Newgrange
Newgrange, Neolithic passage grave in the valley of the River Boyne, County Meath, Ireland. Built by Stone Age farmers about 3200 BCE, it is regarded as the finest grave of its kind in Europe.
Newgrange consists of a huge circular mound of stones, some 279 feet (85 m) in diameter and 43 feet (13 m) high, which was later, possibly in the Bronze Age, surrounded by a ring of 35 or more standing stones, of which 12 are still in place. Complicated spirals, zigzags, and other patterns are cut into the stones. Their significance is a mystery, but one theory is that they were connected with the recording of astronomical events, such as the apparent movement of the Sun and the phases of the Moon, in a society that depended on agriculture and needed an efficient calendar.

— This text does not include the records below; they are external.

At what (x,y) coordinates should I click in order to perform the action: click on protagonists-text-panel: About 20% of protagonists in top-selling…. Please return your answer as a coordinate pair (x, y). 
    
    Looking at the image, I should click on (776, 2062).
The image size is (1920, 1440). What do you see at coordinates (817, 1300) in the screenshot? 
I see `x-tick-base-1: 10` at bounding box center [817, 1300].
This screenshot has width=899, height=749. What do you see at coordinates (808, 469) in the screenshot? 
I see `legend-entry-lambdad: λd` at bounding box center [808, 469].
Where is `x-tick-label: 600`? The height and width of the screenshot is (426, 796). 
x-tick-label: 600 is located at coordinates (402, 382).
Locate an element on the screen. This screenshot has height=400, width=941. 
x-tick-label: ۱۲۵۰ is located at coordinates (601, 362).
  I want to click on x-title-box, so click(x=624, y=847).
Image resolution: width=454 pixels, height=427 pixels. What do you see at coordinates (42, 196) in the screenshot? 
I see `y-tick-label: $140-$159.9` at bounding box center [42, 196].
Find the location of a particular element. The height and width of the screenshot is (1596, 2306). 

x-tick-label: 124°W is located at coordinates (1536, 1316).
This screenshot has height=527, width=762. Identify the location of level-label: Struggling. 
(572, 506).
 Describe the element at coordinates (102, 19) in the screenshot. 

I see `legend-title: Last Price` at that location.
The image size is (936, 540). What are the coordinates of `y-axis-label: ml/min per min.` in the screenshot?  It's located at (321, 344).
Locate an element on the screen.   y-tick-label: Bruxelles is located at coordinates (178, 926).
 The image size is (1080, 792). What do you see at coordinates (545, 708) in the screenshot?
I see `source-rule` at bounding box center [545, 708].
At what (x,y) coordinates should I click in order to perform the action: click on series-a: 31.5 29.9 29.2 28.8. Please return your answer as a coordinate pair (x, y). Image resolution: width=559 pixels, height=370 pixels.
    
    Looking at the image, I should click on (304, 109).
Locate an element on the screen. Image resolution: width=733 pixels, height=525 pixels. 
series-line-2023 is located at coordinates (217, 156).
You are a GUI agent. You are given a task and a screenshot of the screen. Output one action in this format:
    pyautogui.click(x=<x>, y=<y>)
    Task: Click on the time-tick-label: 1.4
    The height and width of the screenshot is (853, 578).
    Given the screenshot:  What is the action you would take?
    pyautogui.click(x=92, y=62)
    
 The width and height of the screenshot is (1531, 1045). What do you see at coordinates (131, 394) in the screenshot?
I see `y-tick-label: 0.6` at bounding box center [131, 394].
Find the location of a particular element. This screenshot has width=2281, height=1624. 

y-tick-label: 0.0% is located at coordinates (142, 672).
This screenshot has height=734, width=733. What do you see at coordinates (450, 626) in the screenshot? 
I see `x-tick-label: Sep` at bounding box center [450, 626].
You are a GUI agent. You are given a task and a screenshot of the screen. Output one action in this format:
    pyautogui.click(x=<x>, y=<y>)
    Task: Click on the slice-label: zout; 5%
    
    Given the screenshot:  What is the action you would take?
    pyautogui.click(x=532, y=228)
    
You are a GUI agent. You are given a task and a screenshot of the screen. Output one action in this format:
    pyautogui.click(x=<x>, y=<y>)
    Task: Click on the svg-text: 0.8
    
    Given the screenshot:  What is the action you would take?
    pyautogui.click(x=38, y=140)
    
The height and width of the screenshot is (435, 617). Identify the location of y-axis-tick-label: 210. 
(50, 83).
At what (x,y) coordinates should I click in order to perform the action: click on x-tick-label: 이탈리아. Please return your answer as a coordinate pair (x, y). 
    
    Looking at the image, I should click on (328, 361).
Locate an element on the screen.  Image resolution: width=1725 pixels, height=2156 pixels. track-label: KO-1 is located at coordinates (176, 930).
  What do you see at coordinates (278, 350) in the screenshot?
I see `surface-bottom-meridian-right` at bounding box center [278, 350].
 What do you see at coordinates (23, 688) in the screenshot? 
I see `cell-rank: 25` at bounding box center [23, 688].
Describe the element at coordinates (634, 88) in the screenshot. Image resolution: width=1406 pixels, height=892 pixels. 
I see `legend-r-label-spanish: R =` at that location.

From the entrance on the southeast side, a narrow passage, 62 feet (19 m) long and faced with massive slabs, some of them also incised with complex patterns, leads into a small chamber with three alcoves at the heart of the grave. Here, presumably, the bodies of important people, possibly the local priest-kings, were interred. In midwinter, between December 19 and 23, around the winter solstice, for a few minutes each morning the rising sun shines in along the passage and into the burial chamber deep inside. Whether this was connected with belief in an afterlife is again unknown.
In Irish mythology, tales were told of Oengus, son of the Dagda, the chief god of pre-Christian Ireland, tricking his father out of ownership of this monument. In modern times, Newgrange was discovered by local farmers about 1699, and it was first excavated between 1962 and 1975. Together with the nearby sites of Knowth and Dowth, Newgrange was named a UNESCO World Heritage site in 1993.